Jerrell Freeman got beat in coverage on a short sideline route early but otherwise he and Danny Trevathan pursued plays with a vengeance.

Hicks, teamed with tackle Eddie Goldman, played a key role in the consistent push the Bears achieved off the line of scrimmage. That’s why the Bears were able to hold strong on the Chiefs’ first two trips into the red zone and why they only surrendered 80 rushing yards on 25 carries.

Jury is Still Out on the Secondary

Smith threw 30 times, completing 20 for 181 yards. To be fair to the Bears, defensive coordinator Vic Fangio has been using a lot of man-to-man coverage this preseason, likely as a crash-course in getting his young cornerbacks and safeties prepared for the season. They were also playing off the line of scrimmage, allowing the Chiefs’ receivers room to successfully run the short and intermediate routes.
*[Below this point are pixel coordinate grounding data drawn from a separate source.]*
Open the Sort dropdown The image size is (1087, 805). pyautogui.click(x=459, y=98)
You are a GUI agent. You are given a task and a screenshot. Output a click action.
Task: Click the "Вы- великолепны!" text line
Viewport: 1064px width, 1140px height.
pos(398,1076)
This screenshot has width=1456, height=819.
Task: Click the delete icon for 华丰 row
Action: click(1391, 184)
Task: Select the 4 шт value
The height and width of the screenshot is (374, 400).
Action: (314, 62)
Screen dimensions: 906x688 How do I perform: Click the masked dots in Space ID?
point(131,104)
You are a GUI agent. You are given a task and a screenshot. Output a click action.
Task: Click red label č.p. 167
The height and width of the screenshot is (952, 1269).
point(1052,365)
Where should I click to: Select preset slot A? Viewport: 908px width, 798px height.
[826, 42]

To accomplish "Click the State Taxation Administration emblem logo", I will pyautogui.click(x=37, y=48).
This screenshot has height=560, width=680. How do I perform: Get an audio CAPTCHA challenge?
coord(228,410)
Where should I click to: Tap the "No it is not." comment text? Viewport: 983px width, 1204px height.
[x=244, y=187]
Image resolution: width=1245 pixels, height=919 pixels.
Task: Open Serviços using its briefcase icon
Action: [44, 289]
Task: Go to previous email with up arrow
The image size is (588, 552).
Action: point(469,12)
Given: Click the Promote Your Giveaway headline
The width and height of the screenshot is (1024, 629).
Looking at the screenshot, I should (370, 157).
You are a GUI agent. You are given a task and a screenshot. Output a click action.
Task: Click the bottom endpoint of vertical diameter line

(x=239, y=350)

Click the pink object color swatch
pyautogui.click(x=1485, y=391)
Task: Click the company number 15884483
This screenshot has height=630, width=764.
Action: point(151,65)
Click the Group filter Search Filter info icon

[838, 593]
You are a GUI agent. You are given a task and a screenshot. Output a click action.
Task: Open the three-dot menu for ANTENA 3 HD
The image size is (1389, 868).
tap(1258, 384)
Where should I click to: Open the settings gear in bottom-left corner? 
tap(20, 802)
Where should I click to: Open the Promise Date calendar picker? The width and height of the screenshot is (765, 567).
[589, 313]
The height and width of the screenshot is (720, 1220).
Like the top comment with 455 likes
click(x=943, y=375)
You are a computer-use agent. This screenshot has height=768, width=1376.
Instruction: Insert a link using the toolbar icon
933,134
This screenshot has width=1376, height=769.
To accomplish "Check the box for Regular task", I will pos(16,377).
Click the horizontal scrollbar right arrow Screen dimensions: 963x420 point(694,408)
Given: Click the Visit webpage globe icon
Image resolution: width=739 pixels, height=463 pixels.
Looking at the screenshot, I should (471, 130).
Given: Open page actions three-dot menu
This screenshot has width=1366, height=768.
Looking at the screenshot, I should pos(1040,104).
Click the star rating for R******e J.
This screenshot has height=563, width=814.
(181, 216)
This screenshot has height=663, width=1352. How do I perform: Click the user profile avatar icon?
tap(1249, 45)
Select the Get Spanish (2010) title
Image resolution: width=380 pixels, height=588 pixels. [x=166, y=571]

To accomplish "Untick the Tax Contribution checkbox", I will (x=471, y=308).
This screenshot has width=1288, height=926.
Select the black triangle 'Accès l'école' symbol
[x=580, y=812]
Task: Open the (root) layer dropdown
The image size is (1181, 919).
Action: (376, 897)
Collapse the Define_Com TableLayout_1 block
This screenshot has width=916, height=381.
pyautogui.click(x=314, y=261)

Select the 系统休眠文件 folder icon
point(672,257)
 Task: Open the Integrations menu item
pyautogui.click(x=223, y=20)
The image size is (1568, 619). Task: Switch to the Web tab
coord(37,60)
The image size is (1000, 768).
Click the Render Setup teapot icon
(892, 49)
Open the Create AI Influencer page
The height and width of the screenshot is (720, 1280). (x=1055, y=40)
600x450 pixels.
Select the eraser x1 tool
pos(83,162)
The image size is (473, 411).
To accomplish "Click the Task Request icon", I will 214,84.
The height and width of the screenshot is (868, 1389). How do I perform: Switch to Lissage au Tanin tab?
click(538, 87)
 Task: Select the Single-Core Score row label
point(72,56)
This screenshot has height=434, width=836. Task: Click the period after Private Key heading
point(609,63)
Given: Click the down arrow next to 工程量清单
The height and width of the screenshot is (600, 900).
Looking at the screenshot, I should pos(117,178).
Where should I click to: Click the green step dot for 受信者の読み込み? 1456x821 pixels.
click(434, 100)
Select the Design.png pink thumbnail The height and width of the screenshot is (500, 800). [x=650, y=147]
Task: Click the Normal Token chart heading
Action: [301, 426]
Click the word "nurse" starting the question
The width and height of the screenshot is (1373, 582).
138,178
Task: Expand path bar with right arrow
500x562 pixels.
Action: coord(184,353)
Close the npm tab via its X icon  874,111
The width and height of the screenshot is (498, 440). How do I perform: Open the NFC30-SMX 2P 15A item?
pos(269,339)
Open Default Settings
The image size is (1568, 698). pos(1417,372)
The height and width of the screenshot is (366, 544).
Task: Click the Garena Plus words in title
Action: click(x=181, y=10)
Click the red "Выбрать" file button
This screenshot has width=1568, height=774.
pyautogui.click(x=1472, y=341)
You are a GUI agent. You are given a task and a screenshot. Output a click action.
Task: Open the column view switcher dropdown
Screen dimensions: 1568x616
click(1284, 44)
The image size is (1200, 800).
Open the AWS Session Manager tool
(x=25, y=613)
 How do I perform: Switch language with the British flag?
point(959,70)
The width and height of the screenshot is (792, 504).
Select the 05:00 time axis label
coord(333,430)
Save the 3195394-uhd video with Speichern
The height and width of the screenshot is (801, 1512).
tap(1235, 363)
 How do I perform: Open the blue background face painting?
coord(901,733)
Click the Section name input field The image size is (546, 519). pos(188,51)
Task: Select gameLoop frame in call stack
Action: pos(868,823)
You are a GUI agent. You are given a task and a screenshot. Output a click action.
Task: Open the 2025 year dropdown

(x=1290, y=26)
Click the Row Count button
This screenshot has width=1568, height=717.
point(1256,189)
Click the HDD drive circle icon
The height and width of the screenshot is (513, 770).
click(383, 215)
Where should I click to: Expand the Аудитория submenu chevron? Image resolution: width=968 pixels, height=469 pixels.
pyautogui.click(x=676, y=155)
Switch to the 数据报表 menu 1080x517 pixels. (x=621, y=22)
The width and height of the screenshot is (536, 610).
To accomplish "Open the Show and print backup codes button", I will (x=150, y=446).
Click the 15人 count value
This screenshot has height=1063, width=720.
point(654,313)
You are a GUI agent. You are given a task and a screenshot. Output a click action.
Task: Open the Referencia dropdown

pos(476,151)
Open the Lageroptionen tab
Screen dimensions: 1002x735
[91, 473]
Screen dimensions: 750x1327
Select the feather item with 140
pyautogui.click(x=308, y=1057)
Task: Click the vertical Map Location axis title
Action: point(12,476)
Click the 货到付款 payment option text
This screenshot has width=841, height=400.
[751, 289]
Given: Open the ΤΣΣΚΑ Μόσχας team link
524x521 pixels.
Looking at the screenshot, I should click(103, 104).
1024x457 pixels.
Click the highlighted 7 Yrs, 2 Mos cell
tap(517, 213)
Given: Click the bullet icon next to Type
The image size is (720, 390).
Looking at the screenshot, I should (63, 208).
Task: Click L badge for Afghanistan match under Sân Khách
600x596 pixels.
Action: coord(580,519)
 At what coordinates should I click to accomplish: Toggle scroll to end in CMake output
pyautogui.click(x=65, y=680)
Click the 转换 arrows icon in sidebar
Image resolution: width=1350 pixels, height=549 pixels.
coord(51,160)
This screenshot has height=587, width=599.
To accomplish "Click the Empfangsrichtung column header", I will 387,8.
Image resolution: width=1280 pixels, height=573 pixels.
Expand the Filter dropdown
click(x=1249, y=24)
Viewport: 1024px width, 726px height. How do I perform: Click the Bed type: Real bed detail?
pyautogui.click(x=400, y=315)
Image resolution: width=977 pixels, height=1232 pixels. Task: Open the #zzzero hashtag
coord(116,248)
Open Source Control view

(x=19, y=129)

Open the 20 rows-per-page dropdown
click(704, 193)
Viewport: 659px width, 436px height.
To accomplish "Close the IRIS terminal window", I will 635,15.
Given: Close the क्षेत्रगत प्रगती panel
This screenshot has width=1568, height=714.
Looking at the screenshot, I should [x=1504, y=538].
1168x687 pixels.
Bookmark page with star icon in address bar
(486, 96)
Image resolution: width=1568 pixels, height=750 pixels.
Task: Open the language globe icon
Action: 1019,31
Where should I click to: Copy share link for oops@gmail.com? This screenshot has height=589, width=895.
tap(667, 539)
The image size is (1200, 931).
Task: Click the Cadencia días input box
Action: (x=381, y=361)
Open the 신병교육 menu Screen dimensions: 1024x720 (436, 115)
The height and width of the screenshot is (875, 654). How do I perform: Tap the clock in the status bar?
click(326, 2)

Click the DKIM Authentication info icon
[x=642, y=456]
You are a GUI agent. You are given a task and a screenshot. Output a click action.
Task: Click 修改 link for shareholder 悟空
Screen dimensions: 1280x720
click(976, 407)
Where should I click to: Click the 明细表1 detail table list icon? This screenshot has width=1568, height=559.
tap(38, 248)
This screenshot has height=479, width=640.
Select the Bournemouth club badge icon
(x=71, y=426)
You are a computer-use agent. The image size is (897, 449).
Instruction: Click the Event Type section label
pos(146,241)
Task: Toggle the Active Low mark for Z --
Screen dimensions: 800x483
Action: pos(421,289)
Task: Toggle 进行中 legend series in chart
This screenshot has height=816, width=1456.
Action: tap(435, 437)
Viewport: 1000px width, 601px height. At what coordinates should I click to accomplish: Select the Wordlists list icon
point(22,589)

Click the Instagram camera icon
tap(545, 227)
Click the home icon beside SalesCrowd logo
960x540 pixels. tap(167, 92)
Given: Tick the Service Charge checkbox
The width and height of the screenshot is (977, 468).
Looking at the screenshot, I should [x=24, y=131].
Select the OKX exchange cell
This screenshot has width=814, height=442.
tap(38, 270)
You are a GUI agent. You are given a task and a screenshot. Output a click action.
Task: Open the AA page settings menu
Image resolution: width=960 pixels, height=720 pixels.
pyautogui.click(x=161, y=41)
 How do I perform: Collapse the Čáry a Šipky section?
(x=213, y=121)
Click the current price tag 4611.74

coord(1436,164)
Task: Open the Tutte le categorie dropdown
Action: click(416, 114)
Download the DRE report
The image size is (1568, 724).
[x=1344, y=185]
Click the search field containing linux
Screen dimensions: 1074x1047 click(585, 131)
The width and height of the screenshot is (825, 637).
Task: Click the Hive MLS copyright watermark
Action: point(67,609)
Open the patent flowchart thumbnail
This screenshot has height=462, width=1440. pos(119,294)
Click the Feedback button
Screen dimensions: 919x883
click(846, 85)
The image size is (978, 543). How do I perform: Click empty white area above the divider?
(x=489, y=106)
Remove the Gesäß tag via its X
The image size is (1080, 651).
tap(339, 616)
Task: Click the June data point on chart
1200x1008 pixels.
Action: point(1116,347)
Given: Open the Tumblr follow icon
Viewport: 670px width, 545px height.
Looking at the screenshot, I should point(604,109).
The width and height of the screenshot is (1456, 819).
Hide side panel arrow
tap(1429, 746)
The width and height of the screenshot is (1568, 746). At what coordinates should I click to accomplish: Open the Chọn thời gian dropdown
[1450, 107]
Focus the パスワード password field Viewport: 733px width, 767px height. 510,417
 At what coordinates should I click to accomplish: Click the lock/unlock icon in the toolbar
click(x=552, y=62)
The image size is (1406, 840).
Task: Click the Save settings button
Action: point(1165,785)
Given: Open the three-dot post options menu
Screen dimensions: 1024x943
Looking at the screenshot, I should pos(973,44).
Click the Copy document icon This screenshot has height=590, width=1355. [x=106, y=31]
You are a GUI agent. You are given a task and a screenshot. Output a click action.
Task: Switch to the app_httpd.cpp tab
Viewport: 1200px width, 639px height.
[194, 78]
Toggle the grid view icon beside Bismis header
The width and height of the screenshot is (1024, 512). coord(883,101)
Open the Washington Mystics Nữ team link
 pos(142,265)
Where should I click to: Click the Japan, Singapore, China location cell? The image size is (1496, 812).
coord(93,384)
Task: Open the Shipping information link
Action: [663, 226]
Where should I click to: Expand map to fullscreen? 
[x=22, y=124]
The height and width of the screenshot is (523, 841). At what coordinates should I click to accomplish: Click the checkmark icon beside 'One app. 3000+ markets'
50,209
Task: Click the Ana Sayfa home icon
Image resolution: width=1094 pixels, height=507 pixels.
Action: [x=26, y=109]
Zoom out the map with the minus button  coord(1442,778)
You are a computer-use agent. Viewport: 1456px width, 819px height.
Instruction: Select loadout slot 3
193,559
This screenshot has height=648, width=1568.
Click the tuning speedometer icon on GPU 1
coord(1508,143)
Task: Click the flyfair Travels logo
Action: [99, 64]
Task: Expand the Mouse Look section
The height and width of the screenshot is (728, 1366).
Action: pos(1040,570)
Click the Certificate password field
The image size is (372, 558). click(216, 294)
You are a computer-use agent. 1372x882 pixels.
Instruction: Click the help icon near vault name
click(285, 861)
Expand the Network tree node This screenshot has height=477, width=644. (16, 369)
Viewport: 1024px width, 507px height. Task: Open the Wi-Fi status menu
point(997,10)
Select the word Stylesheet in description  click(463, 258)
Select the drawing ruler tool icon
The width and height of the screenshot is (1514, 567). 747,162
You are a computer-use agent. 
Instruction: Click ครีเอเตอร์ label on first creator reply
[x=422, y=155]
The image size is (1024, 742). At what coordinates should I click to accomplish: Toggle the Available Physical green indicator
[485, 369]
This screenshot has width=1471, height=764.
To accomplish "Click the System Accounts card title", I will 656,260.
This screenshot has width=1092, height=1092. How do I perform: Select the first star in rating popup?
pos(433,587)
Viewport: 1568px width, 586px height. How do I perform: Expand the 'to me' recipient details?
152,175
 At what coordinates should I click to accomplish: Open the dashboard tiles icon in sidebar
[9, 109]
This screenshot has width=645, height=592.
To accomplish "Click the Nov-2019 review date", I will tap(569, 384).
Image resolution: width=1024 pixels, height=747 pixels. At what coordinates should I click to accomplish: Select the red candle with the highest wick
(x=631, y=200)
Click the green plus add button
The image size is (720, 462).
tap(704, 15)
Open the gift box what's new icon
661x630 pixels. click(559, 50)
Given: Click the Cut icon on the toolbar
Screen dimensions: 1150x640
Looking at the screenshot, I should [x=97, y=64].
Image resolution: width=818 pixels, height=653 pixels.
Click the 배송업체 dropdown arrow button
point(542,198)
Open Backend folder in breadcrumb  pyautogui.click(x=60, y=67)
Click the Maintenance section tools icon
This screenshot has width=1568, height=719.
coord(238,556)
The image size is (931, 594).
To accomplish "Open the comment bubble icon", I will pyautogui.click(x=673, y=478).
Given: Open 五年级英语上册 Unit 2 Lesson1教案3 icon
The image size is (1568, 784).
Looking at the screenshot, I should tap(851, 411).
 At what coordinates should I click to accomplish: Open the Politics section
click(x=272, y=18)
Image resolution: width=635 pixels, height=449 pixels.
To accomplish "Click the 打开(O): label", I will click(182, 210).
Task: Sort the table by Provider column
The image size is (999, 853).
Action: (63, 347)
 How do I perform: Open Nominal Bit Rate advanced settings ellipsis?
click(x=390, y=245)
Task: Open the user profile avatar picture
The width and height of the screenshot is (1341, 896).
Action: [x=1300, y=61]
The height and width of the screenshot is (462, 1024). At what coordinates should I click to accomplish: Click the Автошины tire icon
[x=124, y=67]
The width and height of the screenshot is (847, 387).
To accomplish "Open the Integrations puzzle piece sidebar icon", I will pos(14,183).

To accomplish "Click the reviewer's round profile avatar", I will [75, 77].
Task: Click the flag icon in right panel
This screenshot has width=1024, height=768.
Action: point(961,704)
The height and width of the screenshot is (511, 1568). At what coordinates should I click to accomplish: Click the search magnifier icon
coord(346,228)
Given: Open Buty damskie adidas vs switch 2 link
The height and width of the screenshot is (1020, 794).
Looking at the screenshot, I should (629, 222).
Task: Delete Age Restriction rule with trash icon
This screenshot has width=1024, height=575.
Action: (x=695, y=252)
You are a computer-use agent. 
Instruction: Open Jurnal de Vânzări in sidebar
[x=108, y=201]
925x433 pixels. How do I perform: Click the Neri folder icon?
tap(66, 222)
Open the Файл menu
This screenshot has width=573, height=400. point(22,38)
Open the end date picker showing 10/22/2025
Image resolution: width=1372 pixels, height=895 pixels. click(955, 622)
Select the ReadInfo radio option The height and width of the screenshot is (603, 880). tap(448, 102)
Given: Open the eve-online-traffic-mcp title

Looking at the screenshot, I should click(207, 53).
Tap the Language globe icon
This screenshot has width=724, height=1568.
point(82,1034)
The Bears got better results when they switched to press coverage and impeded Kansas City’s receivers off the line of scrimmage. Expect to see more press along with increased zone looks when the Bears open the season in Houston against the Texans.

Fourth round draft pick Deiondre’ Hall again showed the steep learning curve ahead of him. Overall, he played well in coverage, but showed his continued lack of ball awareness when, on Kansas City’s first drive in the third quarter, he nearly tripped over Tyreek Hill on a 58-yard third down completion.

The other significant development from this game is the emergence of Harold Jones-Quartey at safety. He led the defense with six tackles and appears to have locked down a starting spot at safety opposite Adrian Amos. We’ll know for certain next Thursday night if he’s standing on the sidelines with a cap on instead of a helmet.

Offensive line will be a work in progress all season

Chicago’s starters and reserves were beaten all day and the Chiefs didn’t have Tamba Hali or Justin Houston on the field. Ted Larson slid over to right guard in place of the injured Kyle Long and got beat just as thoroughly as he has at center and left guard.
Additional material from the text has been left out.